The problem: Return all of the entries, keeping every word and mark as it is.
• • • • •
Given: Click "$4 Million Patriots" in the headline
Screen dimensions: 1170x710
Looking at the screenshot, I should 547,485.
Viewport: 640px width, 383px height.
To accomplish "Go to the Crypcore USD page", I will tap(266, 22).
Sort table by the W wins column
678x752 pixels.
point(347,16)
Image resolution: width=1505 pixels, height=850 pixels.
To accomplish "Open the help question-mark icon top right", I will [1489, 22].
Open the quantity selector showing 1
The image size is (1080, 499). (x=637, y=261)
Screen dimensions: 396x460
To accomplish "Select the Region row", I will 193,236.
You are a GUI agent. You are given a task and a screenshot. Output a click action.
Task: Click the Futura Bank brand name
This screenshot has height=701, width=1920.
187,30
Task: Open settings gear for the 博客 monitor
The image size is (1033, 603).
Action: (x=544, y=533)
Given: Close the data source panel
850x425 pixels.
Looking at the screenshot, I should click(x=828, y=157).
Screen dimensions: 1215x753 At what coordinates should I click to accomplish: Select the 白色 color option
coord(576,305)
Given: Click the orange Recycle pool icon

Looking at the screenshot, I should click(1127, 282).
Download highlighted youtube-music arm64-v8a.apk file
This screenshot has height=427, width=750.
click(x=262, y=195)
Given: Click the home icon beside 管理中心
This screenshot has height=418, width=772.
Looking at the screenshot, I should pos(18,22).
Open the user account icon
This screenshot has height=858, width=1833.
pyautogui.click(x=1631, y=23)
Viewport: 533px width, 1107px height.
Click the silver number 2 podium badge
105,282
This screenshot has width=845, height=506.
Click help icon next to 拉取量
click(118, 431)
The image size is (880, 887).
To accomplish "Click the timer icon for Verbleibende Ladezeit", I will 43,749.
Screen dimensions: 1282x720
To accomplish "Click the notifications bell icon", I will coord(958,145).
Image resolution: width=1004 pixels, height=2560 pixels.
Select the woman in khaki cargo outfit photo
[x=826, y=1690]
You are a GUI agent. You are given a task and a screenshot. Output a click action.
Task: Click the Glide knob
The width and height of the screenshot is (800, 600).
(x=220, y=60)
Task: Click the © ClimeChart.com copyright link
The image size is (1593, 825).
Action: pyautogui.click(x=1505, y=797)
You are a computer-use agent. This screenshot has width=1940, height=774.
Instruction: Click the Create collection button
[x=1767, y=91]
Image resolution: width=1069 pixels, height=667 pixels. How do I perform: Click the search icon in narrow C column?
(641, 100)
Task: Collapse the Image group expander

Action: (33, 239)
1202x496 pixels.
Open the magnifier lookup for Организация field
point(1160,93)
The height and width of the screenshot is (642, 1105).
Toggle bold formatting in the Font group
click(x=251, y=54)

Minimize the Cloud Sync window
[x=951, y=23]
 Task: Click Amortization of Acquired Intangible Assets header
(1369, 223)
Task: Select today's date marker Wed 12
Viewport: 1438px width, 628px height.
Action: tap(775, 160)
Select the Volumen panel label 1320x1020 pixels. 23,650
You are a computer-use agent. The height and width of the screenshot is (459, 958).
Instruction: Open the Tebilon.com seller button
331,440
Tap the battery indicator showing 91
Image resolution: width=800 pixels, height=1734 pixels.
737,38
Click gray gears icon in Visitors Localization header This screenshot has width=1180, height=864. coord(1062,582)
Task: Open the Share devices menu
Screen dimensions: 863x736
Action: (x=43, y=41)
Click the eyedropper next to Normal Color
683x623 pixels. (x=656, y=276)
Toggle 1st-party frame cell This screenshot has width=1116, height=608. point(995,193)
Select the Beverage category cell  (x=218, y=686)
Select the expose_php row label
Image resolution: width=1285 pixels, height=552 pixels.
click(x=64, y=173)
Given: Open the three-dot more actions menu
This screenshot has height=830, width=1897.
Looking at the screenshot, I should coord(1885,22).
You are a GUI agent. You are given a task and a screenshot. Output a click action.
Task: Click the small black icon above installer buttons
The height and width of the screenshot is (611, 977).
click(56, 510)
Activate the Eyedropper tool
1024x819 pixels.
• • • • •
Answer for the task:
Given: Click "$4 Million Patriots" in the headline
Screen dimensions: 1170x710
Looking at the screenshot, I should 547,485.
Viewport: 640px width, 383px height.
To accomplish "Go to the Crypcore USD page", I will tap(266, 22).
Sort table by the W wins column
678x752 pixels.
point(347,16)
Image resolution: width=1505 pixels, height=850 pixels.
To accomplish "Open the help question-mark icon top right", I will [1489, 22].
Open the quantity selector showing 1
The image size is (1080, 499). (x=637, y=261)
Screen dimensions: 396x460
To accomplish "Select the Region row", I will 193,236.
You are a GUI agent. You are given a task and a screenshot. Output a click action.
Task: Click the Futura Bank brand name
This screenshot has height=701, width=1920.
187,30
Task: Open settings gear for the 博客 monitor
The image size is (1033, 603).
Action: (x=544, y=533)
Given: Close the data source panel
850x425 pixels.
Looking at the screenshot, I should click(x=828, y=157).
Screen dimensions: 1215x753 At what coordinates should I click to accomplish: Select the 白色 color option
coord(576,305)
Given: Click the orange Recycle pool icon

Looking at the screenshot, I should click(1127, 282).
Download highlighted youtube-music arm64-v8a.apk file
This screenshot has height=427, width=750.
click(x=262, y=195)
Given: Click the home icon beside 管理中心
This screenshot has height=418, width=772.
Looking at the screenshot, I should pos(18,22).
Open the user account icon
This screenshot has height=858, width=1833.
pyautogui.click(x=1631, y=23)
Viewport: 533px width, 1107px height.
Click the silver number 2 podium badge
105,282
This screenshot has width=845, height=506.
Click help icon next to 拉取量
click(118, 431)
The image size is (880, 887).
To accomplish "Click the timer icon for Verbleibende Ladezeit", I will 43,749.
Screen dimensions: 1282x720
To accomplish "Click the notifications bell icon", I will coord(958,145).
Image resolution: width=1004 pixels, height=2560 pixels.
Select the woman in khaki cargo outfit photo
[x=826, y=1690]
You are a GUI agent. You are given a task and a screenshot. Output a click action.
Task: Click the Glide knob
The width and height of the screenshot is (800, 600).
(x=220, y=60)
Task: Click the © ClimeChart.com copyright link
The image size is (1593, 825).
Action: pyautogui.click(x=1505, y=797)
You are a computer-use agent. This screenshot has width=1940, height=774.
Instruction: Click the Create collection button
[x=1767, y=91]
Image resolution: width=1069 pixels, height=667 pixels. How do I perform: Click the search icon in narrow C column?
(641, 100)
Task: Collapse the Image group expander

Action: (33, 239)
1202x496 pixels.
Open the magnifier lookup for Организация field
point(1160,93)
The height and width of the screenshot is (642, 1105).
Toggle bold formatting in the Font group
click(x=251, y=54)

Minimize the Cloud Sync window
[x=951, y=23]
 Task: Click Amortization of Acquired Intangible Assets header
(1369, 223)
Task: Select today's date marker Wed 12
Viewport: 1438px width, 628px height.
Action: tap(775, 160)
Select the Volumen panel label 1320x1020 pixels. 23,650
You are a computer-use agent. The height and width of the screenshot is (459, 958).
Instruction: Open the Tebilon.com seller button
331,440
Tap the battery indicator showing 91
Image resolution: width=800 pixels, height=1734 pixels.
737,38
Click gray gears icon in Visitors Localization header This screenshot has width=1180, height=864. coord(1062,582)
Task: Open the Share devices menu
Screen dimensions: 863x736
Action: (x=43, y=41)
Click the eyedropper next to Normal Color
683x623 pixels. (x=656, y=276)
Toggle 1st-party frame cell This screenshot has width=1116, height=608. point(995,193)
Select the Beverage category cell  (x=218, y=686)
Select the expose_php row label
Image resolution: width=1285 pixels, height=552 pixels.
click(x=64, y=173)
Given: Open the three-dot more actions menu
This screenshot has height=830, width=1897.
Looking at the screenshot, I should coord(1885,22).
You are a GUI agent. You are given a task and a screenshot. Output a click action.
Task: Click the small black icon above installer buttons
The height and width of the screenshot is (611, 977).
click(56, 510)
Activate the Eyedropper tool
1024x819 pixels.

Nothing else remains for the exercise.